Avec Le Verdict, les deux mêmes éléments – l’évènement absurde et les rapports violents avec la famille et en particulier le père – rappellent le cauchemar. En effet, le retournement de situation marqué par les accusations soudaines et incompréhensibles lancées par le père forme un élément cauchemardesque notamment car il est inattendu : quelques lignes plus tôt seulement, tout semblait aller bien. Cependant, à la fin de la nouvelle, son père condamne Georg à mourir noyé. Ce verdict, si brutal et si soudain, et la mort du protagoniste survenue en quelques lignes à peine, comme sortie de nulle part, semblent presque irréels, nous ramenant ainsi au rêve – ou, dans ce cas-ci, au cauchemar – : en une page, le père a condamné son fils à mourir noyé et ce dernier est donc décédé. De plus, une fois la sentence énoncée, Gregor se sent comme poussé par une force supérieure vers sa mort : « Il jaillit du porche et bondit sur la chaussée, irrémédiablement poussé vers l’eau. » Cette nouvelle référence rajoute une impression d’irréel, de rêve et inscrit une nouvelle fois l’œuvre dans une dimension cauchemardesque.

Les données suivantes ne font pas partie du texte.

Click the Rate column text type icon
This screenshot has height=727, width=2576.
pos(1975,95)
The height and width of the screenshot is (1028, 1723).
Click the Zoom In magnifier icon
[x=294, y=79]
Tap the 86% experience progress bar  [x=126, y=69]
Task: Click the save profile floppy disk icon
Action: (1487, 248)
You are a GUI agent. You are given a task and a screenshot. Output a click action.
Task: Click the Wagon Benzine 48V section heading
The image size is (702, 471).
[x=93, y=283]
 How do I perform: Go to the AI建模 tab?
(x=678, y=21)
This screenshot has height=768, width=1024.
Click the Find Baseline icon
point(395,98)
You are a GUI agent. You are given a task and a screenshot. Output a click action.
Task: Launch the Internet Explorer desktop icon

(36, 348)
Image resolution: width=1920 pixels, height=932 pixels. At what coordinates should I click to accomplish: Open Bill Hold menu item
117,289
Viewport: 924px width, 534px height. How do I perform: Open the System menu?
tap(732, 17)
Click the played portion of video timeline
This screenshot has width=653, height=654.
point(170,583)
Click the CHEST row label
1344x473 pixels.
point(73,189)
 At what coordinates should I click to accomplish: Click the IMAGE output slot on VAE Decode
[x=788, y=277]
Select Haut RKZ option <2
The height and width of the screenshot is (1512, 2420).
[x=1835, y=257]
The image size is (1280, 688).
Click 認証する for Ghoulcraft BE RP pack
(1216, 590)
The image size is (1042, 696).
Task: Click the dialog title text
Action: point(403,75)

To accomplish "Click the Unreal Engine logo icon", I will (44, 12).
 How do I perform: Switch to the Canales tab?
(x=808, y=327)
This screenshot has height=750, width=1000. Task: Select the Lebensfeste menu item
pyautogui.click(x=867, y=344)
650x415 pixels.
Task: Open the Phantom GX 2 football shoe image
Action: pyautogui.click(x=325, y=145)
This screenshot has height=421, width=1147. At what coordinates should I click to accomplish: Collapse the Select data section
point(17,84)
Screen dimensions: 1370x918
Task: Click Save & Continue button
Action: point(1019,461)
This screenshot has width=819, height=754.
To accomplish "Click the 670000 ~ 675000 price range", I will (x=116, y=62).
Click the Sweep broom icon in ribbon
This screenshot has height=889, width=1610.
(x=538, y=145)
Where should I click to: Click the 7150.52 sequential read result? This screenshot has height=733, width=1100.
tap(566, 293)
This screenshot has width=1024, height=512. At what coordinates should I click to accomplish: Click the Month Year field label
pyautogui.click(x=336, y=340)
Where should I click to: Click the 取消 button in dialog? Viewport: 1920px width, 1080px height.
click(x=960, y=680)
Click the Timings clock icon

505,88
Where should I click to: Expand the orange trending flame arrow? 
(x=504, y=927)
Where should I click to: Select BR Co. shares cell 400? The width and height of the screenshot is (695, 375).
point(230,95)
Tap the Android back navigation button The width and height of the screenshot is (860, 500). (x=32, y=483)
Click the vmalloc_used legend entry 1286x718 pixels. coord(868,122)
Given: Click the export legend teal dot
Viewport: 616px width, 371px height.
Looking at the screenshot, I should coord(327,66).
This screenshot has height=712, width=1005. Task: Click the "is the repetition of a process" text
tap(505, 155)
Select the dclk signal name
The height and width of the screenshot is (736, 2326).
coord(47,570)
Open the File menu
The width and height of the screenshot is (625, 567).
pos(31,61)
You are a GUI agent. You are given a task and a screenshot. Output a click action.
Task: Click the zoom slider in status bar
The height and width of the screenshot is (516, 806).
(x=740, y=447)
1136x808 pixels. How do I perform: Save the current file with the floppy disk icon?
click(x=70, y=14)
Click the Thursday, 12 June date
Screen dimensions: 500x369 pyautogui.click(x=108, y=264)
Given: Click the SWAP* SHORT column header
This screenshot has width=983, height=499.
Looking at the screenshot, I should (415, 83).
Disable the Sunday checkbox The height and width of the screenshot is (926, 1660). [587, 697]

On remarque également que dans les deux cas le réveil ne délivre pas du cauchemar, au contraire, il en marque le commencement : dans La Métamorphose, c’est au réveil que Gregor découvre sa forme monstrueuse, ce qui marquera le début des mésaventures qui ne se termineront que par la mort de ce dernier; dans Le Verdict, le « réveil » est la réalisation de la dégradation de l’état du père, et cette réalisation elle aussi marque bien le début des accusations lancées par le père qui, elles aussi, finiront par la mort du protagoniste. Dans les deux cas le décès du personnage marque la fin du cauchemar – elle s’apparente donc au réveil naturel. Cependant, ce « réveil » n’apporte aucune satisfaction ; il est troublant, étrange : dans Le Verdict, il est si soudain que le lecteur en est étonné, il a du mal à y croire. Dans les deux œuvres, la mort du personnage est déroutante puisqu’elle est voulue par sa famille. Tous ces éléments contribuent donc à créer une atmosphère cauchemardesque au sein des deux nouvelles.
Ainsi, on observe que Le Verdict et La Métamorphose correspondent parfaitement à la définition donnée d’une œuvre kafkaïenne ; les éléments d’oppression, d’absurdité et de cauchemar se retrouvent dans les deux œuvres notamment à travers les évènements et situations auxquelles sont confrontés les personnages ainsi que les relations complexes et empreintes de violences qui lient les protagonistes à leur famille et en particulier au père.
Ces éléments, si caractéristiques d’œuvres kafkaïennes se retrouvent donc dans de nombreuses autres œuvres de Franz Kafka : ainsi, dans la Lettre au père on retrouve la relation difficile de l’auteur avec la figure paternelle, si semblable à celle entre les personnages créés par l’écrivain, et dans Le Château on retrouve l’aspect absurde et cauchemardesque des deux nouvelles étudiées à travers les nombreux malentendus et l’absence de solutions aux problèmes de K., le protagoniste.